> What to work on
Below are the records; give again exactly the line with "The image size is (584, 792).", the line with "Click the IFA", and each line that lies between them, and nothing besides.

---------- Source information

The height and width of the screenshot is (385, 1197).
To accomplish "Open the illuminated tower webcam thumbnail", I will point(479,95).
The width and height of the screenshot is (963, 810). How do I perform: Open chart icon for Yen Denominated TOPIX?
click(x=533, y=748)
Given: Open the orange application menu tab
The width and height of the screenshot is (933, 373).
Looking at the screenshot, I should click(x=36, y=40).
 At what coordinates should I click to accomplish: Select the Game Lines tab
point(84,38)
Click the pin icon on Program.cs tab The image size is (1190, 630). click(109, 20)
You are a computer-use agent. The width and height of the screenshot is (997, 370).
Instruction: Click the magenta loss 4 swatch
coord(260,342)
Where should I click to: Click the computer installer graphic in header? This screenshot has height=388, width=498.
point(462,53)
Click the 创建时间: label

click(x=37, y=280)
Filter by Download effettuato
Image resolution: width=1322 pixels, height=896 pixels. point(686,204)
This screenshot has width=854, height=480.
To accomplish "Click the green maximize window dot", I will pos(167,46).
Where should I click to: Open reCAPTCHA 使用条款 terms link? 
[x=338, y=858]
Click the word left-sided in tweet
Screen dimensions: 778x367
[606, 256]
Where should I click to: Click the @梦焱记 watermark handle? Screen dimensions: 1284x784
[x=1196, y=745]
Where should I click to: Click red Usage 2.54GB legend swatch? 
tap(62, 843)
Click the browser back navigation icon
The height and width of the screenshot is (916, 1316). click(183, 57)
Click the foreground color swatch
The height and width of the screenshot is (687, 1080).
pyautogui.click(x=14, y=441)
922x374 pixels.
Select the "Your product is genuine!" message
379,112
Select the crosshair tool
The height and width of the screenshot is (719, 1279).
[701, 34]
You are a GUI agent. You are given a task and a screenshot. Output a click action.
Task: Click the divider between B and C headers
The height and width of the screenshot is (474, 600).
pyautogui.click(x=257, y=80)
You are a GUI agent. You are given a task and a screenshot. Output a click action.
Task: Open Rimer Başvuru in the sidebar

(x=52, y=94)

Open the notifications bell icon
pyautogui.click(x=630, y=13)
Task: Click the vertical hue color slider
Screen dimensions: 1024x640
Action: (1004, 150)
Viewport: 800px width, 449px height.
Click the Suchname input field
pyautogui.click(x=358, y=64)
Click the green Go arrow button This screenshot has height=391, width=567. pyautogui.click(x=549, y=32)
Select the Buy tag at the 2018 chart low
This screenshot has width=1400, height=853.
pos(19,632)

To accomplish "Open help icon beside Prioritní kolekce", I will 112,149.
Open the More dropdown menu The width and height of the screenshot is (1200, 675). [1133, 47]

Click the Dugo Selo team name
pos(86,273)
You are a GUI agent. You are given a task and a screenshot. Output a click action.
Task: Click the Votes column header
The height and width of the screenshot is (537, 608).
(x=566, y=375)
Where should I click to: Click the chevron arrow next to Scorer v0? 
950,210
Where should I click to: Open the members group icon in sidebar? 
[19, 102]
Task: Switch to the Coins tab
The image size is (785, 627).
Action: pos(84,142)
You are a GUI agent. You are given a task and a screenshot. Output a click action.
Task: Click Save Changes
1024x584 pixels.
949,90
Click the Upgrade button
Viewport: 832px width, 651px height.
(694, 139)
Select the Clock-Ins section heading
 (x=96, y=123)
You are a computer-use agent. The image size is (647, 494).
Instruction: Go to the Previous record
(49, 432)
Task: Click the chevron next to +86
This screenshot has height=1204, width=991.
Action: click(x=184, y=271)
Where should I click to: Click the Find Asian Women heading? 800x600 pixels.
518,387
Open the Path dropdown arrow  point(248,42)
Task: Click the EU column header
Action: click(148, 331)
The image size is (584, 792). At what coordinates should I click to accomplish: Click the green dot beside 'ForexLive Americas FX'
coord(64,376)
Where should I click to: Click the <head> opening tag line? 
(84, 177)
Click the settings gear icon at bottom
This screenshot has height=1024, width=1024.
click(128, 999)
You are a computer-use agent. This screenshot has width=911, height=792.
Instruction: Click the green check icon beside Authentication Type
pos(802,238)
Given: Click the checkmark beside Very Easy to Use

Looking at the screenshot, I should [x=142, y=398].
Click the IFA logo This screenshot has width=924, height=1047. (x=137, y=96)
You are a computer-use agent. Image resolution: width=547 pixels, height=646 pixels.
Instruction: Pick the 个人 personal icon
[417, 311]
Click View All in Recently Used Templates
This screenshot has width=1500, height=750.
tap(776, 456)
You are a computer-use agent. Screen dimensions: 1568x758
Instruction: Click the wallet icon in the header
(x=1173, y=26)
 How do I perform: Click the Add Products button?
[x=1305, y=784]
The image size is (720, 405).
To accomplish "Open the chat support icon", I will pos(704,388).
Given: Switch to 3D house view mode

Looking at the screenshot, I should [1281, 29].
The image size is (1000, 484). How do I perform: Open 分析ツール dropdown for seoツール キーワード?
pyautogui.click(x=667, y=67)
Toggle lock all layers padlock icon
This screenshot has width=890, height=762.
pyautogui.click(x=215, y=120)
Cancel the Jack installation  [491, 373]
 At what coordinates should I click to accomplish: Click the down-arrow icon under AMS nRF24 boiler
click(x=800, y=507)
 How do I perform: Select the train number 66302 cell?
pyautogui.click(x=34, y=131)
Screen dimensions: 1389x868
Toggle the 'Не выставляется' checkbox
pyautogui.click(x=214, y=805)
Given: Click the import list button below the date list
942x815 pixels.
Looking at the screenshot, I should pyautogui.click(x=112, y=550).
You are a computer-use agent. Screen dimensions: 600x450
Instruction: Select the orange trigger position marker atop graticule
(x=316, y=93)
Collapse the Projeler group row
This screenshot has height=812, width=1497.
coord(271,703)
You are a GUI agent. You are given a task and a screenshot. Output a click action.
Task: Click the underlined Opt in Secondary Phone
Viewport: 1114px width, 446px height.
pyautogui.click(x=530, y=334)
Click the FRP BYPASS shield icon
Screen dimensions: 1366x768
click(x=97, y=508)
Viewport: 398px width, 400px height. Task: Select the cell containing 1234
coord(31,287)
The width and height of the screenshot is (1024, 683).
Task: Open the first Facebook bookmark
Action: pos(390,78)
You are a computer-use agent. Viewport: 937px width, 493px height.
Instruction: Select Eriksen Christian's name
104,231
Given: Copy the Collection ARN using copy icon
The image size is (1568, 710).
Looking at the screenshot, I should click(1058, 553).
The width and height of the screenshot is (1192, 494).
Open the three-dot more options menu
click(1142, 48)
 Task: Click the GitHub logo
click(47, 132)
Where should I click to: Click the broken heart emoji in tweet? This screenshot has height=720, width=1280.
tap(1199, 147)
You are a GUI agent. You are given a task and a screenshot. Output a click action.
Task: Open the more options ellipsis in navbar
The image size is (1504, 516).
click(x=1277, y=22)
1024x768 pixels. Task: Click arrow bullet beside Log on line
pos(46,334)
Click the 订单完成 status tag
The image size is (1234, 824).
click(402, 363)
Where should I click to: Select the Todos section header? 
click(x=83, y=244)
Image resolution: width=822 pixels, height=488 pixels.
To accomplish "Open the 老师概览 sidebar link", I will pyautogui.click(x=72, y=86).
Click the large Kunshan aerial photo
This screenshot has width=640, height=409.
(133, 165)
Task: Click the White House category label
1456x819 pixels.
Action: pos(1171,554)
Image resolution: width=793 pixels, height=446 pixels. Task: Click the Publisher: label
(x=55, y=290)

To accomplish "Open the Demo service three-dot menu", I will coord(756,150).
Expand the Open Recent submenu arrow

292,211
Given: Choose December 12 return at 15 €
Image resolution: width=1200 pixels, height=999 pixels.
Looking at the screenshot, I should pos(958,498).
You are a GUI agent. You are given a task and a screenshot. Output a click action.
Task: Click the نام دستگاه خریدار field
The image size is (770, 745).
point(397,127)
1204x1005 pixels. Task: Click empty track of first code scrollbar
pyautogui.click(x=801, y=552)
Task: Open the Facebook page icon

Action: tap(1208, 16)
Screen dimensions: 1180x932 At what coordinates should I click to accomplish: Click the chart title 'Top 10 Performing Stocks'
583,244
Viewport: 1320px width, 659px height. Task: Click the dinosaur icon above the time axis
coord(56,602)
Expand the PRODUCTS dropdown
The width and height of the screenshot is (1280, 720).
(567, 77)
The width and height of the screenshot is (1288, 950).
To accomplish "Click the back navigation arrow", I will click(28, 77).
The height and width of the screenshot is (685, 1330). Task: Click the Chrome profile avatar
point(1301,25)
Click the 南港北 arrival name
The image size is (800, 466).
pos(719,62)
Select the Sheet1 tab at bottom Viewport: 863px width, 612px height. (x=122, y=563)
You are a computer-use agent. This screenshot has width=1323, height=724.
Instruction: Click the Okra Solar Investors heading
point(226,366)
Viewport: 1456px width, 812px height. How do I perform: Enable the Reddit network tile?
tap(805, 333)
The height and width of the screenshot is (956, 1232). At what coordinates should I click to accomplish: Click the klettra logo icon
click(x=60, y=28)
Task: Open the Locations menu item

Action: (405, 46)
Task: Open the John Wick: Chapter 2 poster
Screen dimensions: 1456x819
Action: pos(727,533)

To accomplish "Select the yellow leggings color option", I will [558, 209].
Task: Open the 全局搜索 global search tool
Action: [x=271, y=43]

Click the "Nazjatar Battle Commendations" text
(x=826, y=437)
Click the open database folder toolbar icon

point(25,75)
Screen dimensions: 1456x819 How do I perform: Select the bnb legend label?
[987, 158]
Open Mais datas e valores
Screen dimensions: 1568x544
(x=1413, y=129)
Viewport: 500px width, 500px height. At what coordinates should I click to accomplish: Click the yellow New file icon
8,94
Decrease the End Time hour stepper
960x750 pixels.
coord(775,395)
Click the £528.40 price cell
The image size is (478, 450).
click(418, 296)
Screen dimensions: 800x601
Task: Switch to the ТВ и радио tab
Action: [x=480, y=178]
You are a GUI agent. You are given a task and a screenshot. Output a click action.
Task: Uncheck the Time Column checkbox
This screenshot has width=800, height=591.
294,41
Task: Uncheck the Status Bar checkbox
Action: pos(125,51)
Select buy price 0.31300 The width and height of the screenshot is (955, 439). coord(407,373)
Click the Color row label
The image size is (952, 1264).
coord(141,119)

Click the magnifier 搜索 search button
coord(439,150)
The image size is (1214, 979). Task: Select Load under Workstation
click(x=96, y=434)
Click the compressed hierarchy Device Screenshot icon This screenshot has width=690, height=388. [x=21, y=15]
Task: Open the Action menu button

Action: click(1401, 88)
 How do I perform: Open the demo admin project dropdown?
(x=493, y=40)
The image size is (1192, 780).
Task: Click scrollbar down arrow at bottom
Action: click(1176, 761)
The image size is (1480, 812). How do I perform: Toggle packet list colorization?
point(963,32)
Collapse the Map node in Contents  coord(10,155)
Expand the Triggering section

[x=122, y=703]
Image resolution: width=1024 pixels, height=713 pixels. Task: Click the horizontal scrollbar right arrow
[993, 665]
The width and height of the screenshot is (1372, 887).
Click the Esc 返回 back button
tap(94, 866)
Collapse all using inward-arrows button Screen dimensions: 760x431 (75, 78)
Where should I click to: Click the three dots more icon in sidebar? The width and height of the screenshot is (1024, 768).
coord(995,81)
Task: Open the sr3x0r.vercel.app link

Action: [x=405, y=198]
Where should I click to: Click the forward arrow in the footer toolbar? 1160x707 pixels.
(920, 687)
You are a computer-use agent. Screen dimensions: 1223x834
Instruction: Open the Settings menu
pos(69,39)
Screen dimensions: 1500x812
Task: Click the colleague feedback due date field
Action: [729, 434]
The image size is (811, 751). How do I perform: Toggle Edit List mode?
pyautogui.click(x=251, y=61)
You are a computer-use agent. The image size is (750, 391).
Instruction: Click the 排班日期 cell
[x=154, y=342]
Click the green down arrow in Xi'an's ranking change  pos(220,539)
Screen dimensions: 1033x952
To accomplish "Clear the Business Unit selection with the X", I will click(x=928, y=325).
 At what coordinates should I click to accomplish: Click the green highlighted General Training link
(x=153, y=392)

--------------------

> Completed task
The image size is (584, 792). At what coordinates should I click to accomplish: Click the green dot beside 'ForexLive Americas FX'
coord(64,376)
Where should I click to: Click the <head> opening tag line? 
(84, 177)
Click the settings gear icon at bottom
This screenshot has height=1024, width=1024.
click(128, 999)
You are a computer-use agent. This screenshot has width=911, height=792.
Instruction: Click the green check icon beside Authentication Type
pos(802,238)
Given: Click the checkmark beside Very Easy to Use

Looking at the screenshot, I should [x=142, y=398].
Click the IFA logo This screenshot has width=924, height=1047. (x=137, y=96)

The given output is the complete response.